Friday

Moving


Just over a month ago, we moved house. Moved city. Moved our lives from there to here.

Just over a month ago, there was a very long day. We moved in two stages due to the distance, so Friday was a full on day of packing and sorting and cleaning and keeping the toddler out of trouble. We woke up early and tried to prepare ourselves for leaving. It came upon us all of a sudden. You know those days that are always there, hovering in the distance, and then BAM, here there are and away you go?

That's how the whole day was. On a practical level, it felt like a hardcore move. We were very lucky that as it's a move due to job, M's company paid for a removal firm to pack and move our shit. Of which it transpires, the three of us have a LOT of. We thought having people who would pack it all up would make it much easier, which to an extent it did. But we forgot to factor in S. Guys, moving with a toddler? It 'aint easy. He was an angel all day, but still. There is still a small person ready to jump into anything and everything, just wanting to talk to the removal men, trying to help and generally being a little tornado of excitement. Kid loves people. And moving house it seems!

People were coming and going all day long. Stuff was everywhere. An insane amount of chaos before at 6pm, it was just us. Just the three of us in our empty house as the sun was setting outside. We moved into that house just the three of us too - I was 6 months pregnant.

We wandered around and all I could think of was the morning, two years previously when I went into labour. I have the strongest memory of being in the living room, about 3am, a pregnant ball of excitement and contractions, whilst M was in the kitchen making sandwiches and us giggling hysterically. One of my favourite memories. And we filled that house with many like them.

By the end of the day though, we felt done. Ready to leave the house, to say goodbye. Seeing it empty, I felt pretty much the same. No sadness, just happy nostalgia. We had outgrown that house, and despite loving it dearly, it really felt time for the next chapter. We stood outside and took one final photograph. 'This was your first home Sachin'.

We traipsed across London with bags and baby, and got the train to our new city. We were both exhausted, physically and mentally. Sachin was raring to go. He entertained a packed train of commuters for almost 3 hours, and took our minds off everything, except that moment. M and I spent a lot of time just smiling at each other. Reassuring, comforting, excited and tired together.

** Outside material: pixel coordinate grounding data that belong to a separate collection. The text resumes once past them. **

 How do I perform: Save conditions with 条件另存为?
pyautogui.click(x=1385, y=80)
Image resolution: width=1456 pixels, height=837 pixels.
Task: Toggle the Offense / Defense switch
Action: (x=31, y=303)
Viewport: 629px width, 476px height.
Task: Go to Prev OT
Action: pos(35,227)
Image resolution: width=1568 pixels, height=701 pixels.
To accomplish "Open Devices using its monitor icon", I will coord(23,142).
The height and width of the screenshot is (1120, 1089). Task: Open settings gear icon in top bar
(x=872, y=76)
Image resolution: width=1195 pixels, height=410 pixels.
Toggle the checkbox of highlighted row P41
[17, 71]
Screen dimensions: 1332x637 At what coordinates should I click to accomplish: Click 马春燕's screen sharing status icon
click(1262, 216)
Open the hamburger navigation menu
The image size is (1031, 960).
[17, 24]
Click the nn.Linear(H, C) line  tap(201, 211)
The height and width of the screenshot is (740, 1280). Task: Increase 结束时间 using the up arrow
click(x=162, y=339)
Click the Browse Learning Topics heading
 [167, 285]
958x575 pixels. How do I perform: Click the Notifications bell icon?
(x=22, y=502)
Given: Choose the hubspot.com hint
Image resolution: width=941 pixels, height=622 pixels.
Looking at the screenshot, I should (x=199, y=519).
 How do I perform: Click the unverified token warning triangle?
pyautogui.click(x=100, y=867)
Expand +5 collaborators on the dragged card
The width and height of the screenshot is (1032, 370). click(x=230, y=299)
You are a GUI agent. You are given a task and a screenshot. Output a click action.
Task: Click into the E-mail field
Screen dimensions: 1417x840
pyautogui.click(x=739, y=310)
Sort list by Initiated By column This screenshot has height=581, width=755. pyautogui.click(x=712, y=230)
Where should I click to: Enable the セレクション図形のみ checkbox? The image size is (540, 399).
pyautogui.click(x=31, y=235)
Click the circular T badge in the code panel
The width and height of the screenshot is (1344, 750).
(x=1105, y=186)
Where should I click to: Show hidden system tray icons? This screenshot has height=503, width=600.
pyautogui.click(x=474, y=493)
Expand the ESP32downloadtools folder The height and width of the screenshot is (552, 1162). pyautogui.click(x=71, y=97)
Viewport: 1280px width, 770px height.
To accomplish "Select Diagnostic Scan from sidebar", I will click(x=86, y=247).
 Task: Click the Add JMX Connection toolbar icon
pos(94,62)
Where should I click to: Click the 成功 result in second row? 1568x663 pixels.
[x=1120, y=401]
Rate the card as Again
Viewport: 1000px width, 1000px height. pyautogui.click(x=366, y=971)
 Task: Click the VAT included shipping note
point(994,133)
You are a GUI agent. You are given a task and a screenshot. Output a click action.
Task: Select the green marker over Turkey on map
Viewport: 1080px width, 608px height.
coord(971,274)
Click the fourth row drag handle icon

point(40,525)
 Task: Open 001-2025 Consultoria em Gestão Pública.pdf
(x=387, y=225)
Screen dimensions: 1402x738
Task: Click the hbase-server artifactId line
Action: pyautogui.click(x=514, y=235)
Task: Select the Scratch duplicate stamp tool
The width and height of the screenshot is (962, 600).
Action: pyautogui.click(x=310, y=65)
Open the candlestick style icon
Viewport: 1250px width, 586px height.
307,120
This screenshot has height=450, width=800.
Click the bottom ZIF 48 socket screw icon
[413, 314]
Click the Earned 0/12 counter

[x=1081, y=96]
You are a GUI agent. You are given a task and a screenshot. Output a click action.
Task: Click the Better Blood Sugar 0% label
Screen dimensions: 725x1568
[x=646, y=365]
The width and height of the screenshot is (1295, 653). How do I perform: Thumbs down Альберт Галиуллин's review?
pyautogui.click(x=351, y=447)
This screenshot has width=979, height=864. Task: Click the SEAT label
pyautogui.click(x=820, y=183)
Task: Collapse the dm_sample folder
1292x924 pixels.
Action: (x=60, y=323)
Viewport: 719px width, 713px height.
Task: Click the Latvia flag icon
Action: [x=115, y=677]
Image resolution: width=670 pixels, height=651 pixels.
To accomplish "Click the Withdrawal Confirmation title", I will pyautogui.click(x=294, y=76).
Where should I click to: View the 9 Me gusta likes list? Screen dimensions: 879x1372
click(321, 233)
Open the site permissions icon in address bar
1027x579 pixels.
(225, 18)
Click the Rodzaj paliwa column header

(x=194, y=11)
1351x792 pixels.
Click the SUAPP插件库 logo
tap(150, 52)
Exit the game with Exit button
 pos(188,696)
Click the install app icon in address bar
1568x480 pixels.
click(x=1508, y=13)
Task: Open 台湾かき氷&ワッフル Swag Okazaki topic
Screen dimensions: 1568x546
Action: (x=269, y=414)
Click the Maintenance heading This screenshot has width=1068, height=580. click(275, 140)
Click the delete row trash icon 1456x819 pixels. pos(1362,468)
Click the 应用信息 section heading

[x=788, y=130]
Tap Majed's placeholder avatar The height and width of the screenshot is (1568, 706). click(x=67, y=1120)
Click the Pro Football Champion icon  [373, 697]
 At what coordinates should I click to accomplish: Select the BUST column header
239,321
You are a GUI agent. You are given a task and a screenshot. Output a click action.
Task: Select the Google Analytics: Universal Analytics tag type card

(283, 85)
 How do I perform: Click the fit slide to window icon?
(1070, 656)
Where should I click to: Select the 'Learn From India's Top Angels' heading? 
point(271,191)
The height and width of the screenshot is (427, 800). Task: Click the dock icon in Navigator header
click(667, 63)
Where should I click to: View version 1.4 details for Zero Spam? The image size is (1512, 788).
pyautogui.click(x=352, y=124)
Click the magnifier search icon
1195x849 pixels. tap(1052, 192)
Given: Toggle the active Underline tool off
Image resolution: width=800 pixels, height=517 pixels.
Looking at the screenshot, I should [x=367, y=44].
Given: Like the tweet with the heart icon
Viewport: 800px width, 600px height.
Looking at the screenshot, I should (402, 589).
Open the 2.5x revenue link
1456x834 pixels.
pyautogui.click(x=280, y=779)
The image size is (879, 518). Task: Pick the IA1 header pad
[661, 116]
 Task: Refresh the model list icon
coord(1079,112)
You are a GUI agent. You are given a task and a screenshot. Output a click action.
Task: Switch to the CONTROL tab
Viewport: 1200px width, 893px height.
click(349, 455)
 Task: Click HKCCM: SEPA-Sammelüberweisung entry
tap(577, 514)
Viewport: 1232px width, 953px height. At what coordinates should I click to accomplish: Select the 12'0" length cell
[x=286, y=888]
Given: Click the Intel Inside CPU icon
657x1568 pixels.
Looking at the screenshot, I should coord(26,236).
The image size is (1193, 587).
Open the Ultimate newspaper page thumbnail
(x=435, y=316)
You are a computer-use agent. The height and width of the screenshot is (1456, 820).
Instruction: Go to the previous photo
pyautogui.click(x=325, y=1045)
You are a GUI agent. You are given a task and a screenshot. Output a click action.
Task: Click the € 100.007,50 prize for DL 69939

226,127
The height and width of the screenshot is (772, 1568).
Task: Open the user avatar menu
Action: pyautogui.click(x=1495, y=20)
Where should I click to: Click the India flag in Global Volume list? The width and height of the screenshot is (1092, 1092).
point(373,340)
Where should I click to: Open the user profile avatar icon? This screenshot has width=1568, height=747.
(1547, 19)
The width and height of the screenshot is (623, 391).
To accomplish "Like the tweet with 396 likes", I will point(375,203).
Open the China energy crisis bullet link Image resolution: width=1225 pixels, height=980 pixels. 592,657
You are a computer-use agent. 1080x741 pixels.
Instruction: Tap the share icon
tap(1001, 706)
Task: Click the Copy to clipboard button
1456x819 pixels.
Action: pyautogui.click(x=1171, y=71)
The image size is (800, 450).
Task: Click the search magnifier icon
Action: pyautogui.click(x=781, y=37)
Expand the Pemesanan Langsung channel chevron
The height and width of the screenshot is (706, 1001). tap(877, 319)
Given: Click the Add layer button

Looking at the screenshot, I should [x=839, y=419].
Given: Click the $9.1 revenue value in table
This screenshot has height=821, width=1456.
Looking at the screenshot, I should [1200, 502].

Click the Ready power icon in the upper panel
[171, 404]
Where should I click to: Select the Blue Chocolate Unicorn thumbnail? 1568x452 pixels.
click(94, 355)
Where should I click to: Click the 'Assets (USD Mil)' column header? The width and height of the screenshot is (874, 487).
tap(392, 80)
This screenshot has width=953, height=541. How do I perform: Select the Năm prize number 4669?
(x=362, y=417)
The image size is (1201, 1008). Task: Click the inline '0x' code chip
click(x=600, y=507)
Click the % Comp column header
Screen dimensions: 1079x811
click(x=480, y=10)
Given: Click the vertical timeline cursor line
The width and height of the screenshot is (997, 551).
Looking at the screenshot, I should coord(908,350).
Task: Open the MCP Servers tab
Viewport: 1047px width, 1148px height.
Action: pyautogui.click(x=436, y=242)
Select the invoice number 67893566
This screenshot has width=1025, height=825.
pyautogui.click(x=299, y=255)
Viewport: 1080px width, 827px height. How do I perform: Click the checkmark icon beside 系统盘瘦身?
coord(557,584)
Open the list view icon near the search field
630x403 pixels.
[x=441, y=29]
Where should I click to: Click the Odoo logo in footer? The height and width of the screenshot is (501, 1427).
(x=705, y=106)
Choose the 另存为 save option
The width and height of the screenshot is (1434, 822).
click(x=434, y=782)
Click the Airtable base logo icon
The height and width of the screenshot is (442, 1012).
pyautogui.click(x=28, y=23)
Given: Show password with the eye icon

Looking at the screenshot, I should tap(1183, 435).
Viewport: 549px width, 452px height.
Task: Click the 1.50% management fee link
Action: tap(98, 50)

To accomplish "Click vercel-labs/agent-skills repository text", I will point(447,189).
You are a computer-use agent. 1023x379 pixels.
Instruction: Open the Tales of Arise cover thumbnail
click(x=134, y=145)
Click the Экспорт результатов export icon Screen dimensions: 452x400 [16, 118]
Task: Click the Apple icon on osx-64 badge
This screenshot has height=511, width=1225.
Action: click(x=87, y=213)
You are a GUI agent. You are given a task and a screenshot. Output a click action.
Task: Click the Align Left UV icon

At about 11pm, we loaded ourselves on to the tram, ready to make our way to the hotel we were staying in (our new house wasn't ready) until the following morning. That's when it hit me. Full in the chest, a sudden wave of emotion, and tears in my eyes. Whenever we'd been here before, it was always fleeting. Running around the city for a few days, hunting houses, barely having enough time to take it all in. Imagining living here, but knowing that once we were exhausted from it all, we'd still be going back to London, going home.

This time, there would be no going back to London. No going back to that home. A new home to make, and new nest to build. Exciting, scary, and completely overwhelming all at once.


{photo credit - http://blog.canterandcave.com/2011/04/shanghai-street-life/totems7/}

2 comments:

  1. I remember that feeling when we moved from Bath to London...there is that brief moment when it all seems too much and the doubt creeps in for a moment.

    But just think of the new memories you will make and all the new friends you will meet.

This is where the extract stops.